§ STATED GOAL: Substitute "computer-use agent" for "GUI agent" in the items between the line holding "Click the Dividend Yield endpoint marker" and the line holding "pyautogui.click(x=57, y=166)", inclusive, leaving everything else unchanged. Give back only those lines.
▼▼▼
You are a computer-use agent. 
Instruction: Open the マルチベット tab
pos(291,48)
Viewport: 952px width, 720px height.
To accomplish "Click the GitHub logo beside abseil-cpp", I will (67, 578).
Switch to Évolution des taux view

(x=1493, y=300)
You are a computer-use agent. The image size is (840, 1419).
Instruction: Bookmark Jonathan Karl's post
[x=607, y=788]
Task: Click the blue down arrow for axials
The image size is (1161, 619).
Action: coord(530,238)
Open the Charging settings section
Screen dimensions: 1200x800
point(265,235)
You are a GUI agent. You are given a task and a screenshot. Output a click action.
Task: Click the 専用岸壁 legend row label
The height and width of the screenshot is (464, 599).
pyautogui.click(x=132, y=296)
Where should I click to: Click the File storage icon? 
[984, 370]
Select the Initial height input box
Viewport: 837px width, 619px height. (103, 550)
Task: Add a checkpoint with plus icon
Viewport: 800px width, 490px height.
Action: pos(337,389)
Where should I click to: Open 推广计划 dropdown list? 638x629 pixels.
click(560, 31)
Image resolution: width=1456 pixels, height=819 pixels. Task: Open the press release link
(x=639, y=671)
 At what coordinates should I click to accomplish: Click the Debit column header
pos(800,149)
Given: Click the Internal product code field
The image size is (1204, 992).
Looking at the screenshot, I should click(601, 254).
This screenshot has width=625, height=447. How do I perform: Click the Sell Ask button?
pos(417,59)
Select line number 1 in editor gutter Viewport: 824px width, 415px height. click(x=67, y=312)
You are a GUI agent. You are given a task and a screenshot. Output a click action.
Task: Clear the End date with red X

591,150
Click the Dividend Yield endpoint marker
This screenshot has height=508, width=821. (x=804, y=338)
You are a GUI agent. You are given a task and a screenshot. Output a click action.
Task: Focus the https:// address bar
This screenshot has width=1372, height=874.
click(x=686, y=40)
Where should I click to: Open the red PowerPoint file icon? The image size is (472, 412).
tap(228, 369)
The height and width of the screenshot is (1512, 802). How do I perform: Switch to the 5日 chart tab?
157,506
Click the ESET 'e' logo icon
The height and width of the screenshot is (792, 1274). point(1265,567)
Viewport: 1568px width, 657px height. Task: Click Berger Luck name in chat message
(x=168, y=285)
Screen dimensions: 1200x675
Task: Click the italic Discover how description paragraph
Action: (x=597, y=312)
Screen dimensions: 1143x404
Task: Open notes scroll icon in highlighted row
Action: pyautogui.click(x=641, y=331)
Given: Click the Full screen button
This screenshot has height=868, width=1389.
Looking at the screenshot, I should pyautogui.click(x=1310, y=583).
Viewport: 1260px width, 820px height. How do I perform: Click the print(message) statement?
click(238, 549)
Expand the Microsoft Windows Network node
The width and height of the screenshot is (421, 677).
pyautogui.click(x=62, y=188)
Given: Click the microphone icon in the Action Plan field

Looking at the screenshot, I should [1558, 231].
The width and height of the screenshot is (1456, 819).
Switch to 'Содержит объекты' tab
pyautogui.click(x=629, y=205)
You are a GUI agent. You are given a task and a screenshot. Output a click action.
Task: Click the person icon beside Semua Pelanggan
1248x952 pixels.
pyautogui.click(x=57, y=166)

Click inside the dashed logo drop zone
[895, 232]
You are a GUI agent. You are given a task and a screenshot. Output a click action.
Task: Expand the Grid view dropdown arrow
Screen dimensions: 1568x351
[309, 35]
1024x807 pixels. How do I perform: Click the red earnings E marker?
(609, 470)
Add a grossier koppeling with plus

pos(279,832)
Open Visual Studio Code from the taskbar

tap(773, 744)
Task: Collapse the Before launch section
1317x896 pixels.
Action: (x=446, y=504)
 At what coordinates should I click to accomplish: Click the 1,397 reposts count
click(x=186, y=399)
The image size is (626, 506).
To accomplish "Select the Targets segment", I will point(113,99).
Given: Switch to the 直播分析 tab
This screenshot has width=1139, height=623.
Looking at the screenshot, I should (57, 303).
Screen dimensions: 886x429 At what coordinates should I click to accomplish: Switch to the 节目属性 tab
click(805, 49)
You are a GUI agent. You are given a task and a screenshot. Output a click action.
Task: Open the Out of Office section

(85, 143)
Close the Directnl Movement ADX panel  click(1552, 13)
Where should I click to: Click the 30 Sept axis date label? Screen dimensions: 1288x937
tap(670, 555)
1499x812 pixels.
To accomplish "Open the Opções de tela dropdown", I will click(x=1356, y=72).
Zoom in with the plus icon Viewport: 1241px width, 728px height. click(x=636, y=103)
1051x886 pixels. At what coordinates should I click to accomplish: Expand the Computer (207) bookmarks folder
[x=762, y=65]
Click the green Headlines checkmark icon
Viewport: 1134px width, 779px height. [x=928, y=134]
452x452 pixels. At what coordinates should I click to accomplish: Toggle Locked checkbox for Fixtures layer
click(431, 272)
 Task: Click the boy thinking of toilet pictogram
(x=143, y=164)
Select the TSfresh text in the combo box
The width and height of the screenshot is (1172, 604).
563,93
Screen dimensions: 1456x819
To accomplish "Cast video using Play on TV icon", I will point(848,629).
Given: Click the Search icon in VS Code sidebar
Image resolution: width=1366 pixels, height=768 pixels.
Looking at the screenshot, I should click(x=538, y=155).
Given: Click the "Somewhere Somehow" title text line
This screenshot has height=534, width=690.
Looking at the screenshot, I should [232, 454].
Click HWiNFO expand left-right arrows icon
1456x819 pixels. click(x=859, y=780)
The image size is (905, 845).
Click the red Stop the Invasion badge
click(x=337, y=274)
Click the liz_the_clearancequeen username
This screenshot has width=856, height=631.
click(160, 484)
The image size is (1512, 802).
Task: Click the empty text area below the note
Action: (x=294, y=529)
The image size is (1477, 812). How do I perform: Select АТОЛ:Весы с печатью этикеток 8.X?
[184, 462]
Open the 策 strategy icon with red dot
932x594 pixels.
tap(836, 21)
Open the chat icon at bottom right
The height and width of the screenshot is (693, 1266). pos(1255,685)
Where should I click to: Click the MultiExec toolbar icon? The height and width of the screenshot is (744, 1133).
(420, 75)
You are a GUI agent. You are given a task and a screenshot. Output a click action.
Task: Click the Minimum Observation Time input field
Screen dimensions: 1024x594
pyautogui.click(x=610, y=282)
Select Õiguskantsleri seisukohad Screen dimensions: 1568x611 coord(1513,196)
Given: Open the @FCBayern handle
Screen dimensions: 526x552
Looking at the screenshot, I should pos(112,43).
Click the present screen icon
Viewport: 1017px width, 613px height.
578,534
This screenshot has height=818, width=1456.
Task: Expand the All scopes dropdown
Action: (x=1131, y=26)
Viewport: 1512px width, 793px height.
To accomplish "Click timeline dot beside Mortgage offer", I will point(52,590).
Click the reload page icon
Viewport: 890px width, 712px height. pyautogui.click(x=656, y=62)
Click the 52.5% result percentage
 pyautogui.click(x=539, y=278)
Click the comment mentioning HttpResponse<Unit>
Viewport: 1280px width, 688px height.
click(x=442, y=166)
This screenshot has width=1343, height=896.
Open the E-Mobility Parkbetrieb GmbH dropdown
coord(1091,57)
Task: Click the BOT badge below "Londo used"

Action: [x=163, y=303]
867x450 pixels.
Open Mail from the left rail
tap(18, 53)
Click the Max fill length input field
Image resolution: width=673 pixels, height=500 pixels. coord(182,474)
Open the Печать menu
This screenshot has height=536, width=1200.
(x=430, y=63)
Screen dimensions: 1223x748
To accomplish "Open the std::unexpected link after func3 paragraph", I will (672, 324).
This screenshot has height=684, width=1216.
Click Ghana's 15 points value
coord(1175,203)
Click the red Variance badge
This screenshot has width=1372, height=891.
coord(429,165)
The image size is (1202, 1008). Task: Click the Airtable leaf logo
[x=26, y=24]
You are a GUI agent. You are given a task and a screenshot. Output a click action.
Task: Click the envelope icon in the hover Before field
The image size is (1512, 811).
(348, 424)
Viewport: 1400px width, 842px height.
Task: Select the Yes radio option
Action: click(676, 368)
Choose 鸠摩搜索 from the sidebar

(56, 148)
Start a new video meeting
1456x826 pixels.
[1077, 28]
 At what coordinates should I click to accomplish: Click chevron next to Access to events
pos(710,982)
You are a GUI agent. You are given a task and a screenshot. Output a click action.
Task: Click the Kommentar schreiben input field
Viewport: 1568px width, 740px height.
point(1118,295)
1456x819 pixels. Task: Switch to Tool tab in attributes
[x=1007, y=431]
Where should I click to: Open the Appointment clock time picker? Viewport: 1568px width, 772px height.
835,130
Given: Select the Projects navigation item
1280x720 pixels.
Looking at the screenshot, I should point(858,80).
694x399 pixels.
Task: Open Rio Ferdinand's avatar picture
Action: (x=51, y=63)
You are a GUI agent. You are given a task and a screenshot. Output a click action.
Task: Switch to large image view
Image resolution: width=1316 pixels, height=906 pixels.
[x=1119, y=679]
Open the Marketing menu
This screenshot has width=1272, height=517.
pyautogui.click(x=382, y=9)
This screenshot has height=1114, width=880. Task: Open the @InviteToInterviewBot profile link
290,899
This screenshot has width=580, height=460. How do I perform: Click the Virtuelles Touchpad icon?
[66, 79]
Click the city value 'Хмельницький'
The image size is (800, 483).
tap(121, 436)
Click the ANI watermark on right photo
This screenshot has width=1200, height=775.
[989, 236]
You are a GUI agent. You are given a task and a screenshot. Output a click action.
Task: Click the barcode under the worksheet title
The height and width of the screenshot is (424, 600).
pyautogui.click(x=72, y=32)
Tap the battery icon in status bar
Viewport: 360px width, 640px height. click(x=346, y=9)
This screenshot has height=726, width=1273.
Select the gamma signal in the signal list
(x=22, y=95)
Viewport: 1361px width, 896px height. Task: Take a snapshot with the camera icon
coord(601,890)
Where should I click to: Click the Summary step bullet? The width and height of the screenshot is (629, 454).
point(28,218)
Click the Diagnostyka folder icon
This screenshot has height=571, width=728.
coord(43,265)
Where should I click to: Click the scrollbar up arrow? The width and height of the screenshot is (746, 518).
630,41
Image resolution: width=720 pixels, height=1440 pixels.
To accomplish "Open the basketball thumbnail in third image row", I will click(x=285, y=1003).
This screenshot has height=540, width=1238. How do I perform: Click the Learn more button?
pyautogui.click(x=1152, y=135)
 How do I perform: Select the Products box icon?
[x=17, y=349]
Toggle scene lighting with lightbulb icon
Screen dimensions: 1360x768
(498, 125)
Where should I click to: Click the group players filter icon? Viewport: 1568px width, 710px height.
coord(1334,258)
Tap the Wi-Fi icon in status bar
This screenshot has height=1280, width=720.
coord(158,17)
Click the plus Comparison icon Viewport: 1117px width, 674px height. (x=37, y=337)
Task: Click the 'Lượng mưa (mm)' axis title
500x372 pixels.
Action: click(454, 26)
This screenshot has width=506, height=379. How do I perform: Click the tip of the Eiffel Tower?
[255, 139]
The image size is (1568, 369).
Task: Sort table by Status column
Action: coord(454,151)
▲▲▲
§ TASK RESPONSE:
Click the Dividend Yield endpoint marker
This screenshot has height=508, width=821. (x=804, y=338)
You are a computer-use agent. You are given a task and a screenshot. Output a click action.
Task: Focus the https:// address bar
This screenshot has width=1372, height=874.
click(x=686, y=40)
Where should I click to: Open the red PowerPoint file icon? The image size is (472, 412).
tap(228, 369)
The height and width of the screenshot is (1512, 802). How do I perform: Switch to the 5日 chart tab?
157,506
Click the ESET 'e' logo icon
The height and width of the screenshot is (792, 1274). point(1265,567)
Viewport: 1568px width, 657px height. Task: Click Berger Luck name in chat message
(x=168, y=285)
Screen dimensions: 1200x675
Task: Click the italic Discover how description paragraph
Action: (x=597, y=312)
Screen dimensions: 1143x404
Task: Open notes scroll icon in highlighted row
Action: pyautogui.click(x=641, y=331)
Given: Click the Full screen button
This screenshot has height=868, width=1389.
Looking at the screenshot, I should pyautogui.click(x=1310, y=583).
Viewport: 1260px width, 820px height. How do I perform: Click the print(message) statement?
click(238, 549)
Expand the Microsoft Windows Network node
The width and height of the screenshot is (421, 677).
pyautogui.click(x=62, y=188)
Given: Click the microphone icon in the Action Plan field

Looking at the screenshot, I should [1558, 231].
The width and height of the screenshot is (1456, 819).
Switch to 'Содержит объекты' tab
pyautogui.click(x=629, y=205)
You are a computer-use agent. You are given a task and a screenshot. Output a click action.
Task: Click the person icon beside Semua Pelanggan
1248x952 pixels.
pyautogui.click(x=57, y=166)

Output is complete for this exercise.